On Facebook they say they were founded in 1902, which makes them the oldest punk band after The Ramones and the New York Dolls I reckon. Band members are Jan-Erik, Herr Bollionär, and Viisi. Emotional Response isn’t listed as their label but Reich Records is.  I thought that might be some sort of Nazi-lite joke but it seems there is Reich Records so I’m not sure where that is going.

Under ‘Awards’, they only list “worst ever band”, while ‘Band Interests’ are solely “masturbation”. You do get the impression these lads don’t take themselves too seriously.

Which is a good thing because ‘Reversed Big Bang’ is awful. Its one saving grace is this video which bears some comparison with that for Pom Poko’s ‘Crazy Energy Night’ together with something out of ‘The Muppet Show’.

And I’ll bet they’ll love me for giving it this score. 

5/10

(Sweden) Flikka – Radar  

Flikka is adopted from the Swedish word ‘flicka’ which means ‘girl’; she took the name growing up in her native Stockholm having found that being seen as “such a harmless thing as a girl” gave her the freedom to be wild, fearless and to have provocative self-belief.

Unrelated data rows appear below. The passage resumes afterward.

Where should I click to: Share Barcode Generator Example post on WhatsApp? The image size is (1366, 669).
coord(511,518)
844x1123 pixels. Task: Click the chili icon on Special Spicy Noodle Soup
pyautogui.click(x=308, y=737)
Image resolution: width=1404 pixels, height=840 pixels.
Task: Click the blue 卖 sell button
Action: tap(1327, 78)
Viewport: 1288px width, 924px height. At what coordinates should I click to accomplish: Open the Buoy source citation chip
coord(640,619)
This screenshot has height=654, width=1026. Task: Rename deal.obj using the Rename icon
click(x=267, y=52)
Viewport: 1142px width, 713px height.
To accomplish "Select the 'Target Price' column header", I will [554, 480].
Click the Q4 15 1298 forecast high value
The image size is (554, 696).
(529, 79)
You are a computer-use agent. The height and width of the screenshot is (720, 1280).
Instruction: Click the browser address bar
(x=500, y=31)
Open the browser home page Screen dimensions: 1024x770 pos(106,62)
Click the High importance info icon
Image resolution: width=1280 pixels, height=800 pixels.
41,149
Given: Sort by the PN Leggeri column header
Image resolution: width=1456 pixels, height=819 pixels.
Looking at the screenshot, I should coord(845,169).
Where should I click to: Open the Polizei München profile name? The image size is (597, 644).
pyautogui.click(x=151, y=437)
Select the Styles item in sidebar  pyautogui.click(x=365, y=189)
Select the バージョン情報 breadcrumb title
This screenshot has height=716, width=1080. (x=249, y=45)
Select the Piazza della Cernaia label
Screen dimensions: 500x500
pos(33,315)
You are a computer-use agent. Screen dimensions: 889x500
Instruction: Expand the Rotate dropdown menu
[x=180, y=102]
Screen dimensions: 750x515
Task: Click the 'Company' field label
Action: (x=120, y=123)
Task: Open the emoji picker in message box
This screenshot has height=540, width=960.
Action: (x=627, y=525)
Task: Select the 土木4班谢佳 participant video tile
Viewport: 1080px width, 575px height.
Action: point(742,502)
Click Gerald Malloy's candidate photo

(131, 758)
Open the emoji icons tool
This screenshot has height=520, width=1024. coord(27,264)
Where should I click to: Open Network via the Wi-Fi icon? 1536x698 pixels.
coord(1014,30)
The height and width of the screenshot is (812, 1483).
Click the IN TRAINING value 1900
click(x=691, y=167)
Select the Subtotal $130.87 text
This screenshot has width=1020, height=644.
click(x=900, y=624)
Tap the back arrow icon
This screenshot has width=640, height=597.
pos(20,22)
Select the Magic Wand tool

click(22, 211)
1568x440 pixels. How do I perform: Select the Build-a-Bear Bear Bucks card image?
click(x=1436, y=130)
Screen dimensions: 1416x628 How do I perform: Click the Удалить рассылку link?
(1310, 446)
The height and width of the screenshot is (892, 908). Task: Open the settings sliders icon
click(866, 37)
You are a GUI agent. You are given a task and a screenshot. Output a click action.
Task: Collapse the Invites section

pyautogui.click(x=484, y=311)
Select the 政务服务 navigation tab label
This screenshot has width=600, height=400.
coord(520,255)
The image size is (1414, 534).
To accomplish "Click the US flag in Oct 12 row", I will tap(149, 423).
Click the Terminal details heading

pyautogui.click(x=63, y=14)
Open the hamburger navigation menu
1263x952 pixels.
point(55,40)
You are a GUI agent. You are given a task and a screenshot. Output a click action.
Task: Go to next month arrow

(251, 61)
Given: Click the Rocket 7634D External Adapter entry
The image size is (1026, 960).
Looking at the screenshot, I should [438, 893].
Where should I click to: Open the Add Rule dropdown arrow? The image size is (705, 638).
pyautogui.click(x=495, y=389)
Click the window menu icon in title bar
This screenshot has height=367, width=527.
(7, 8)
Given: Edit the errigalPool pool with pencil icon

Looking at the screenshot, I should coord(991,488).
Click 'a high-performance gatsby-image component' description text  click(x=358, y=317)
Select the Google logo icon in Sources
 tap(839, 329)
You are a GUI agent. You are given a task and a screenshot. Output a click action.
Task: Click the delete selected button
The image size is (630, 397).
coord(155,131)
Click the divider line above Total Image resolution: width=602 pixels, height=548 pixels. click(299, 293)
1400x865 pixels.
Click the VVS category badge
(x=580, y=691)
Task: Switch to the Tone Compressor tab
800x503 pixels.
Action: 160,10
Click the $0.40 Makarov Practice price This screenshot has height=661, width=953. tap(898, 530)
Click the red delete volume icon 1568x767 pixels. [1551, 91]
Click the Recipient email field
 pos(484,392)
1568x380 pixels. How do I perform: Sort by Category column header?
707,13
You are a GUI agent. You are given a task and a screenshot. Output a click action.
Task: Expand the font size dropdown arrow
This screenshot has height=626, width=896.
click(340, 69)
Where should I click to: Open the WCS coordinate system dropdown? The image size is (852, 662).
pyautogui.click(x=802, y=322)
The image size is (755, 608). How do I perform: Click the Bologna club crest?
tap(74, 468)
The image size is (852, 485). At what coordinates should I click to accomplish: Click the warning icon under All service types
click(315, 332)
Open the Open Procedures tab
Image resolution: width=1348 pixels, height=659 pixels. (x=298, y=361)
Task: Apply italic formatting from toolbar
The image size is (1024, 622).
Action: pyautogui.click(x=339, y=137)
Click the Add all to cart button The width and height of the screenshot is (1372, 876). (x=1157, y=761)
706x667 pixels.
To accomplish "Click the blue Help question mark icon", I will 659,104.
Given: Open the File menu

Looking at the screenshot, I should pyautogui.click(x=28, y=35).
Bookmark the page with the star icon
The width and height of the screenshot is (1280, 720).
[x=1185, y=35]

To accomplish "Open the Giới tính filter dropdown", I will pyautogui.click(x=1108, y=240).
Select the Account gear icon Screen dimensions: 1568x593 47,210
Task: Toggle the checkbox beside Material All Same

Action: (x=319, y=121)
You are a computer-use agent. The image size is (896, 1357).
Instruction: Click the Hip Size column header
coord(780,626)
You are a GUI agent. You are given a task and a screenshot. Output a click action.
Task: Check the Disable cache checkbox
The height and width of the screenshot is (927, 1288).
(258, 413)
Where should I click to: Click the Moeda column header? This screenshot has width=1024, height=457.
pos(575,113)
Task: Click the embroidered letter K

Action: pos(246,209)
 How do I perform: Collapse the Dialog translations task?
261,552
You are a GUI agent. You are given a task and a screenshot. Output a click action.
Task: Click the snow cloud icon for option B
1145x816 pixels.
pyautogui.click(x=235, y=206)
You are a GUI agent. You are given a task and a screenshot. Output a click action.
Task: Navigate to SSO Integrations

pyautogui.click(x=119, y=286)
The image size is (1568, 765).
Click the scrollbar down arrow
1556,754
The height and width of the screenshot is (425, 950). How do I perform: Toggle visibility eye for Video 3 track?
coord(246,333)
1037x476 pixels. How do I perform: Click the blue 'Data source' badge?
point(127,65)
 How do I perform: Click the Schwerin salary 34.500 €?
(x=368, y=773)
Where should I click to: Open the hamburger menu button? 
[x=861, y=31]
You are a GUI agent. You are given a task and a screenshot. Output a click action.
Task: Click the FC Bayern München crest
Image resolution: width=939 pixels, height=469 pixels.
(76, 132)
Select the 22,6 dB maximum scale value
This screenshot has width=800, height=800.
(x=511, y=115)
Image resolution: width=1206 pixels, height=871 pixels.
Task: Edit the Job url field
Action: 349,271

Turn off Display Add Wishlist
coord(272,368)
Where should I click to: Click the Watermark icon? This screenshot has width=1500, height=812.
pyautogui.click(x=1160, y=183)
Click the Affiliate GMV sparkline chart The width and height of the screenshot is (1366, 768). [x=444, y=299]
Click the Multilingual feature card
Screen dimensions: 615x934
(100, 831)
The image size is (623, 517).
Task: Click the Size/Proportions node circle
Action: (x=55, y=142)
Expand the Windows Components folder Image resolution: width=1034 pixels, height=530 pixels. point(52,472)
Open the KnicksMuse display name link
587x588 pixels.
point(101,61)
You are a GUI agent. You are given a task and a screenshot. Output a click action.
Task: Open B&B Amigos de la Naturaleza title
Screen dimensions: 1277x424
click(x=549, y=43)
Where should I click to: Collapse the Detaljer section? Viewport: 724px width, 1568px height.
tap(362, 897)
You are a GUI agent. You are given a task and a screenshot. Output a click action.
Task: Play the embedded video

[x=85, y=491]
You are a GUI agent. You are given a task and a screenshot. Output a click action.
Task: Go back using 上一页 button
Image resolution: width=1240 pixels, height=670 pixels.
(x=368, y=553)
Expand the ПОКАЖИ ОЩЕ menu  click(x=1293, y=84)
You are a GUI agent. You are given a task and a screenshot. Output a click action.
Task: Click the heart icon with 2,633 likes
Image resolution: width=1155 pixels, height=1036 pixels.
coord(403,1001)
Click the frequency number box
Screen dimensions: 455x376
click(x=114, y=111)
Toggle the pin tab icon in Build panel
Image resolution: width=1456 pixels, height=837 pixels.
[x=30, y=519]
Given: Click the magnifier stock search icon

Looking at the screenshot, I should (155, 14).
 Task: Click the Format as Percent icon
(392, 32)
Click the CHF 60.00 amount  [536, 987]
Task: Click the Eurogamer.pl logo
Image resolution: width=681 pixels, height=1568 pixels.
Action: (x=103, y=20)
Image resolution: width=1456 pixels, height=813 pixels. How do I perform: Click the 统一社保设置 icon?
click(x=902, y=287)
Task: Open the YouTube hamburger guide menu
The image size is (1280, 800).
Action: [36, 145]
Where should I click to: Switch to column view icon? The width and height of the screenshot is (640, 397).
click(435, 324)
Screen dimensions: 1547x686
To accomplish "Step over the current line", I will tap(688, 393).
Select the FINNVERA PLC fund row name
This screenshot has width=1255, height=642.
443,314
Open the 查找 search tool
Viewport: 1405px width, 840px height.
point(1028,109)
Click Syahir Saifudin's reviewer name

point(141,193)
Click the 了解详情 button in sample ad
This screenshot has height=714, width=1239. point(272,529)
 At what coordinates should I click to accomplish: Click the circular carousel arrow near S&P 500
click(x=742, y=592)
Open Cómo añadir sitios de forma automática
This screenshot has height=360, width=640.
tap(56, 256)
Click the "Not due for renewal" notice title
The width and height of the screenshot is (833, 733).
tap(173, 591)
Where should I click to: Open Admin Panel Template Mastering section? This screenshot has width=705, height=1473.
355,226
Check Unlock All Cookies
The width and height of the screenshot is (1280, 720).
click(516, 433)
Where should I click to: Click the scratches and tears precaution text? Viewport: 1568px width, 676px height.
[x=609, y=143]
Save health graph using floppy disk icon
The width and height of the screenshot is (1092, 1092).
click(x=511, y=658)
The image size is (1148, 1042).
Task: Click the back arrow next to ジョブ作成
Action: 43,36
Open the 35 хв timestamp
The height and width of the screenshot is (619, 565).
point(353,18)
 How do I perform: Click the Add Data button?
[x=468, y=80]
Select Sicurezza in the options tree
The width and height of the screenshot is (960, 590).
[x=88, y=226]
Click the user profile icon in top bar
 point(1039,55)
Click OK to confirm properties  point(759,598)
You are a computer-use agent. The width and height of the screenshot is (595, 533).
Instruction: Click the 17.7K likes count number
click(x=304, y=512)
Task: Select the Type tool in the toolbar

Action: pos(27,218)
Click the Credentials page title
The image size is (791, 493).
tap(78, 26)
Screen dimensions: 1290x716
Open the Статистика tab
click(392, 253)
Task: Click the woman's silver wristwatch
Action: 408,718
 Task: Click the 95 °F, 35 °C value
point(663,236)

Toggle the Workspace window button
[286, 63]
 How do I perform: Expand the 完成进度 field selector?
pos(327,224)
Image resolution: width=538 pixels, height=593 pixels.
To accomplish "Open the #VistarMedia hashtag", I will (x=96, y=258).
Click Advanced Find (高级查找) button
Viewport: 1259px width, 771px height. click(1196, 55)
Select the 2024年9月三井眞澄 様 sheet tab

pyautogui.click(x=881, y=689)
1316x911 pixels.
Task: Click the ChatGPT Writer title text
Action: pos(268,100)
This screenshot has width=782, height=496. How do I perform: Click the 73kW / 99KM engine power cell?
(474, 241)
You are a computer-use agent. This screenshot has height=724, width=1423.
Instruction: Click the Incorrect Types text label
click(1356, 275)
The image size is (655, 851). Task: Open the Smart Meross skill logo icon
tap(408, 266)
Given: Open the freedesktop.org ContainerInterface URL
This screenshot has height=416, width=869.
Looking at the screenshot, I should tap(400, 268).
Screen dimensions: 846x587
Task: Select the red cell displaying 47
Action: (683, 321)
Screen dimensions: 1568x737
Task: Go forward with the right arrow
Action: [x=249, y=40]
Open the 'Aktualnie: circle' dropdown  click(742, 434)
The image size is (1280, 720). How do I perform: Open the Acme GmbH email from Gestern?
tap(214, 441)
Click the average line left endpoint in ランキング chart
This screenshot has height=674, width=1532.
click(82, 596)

Heading for a career as an actress she was reconverted to music (she had previously been a student of choir school), when a brother offered her a vocalist job in his high school band. She began to write her own music, performing in the subway in Stockholm and recording in her parents’ basement.

‘Radar’ is her second-ever track and the follow up to her debut single ‘Someone to Lose’. She is newly signed to London independent label Blue Flowers. It was produced by Leon Michels and recorded at Diamond Mine in Long Island City, New York and Rhinebeck, Upstate New York with Nick and Homer from Sharon Jones’ band, the Dap-Kings.

The ‘radar’ of the Beatrix Blaise – produced video is a pier discovered by chance when browsing Google Maps and it recurs throughout it. Otherwise it was shot outside on one of the coldest days in Stockholm this winter. Stockholm in the snow is becoming a common video theme; I recall an excellent one by Wildhart a year ago. This one isn’t anything like as good but it goes well with the theme of this particular song which is self-destructiveness, of trying to kick bad habits, escaping reality, and the pursuit of positivity in amongst chaos.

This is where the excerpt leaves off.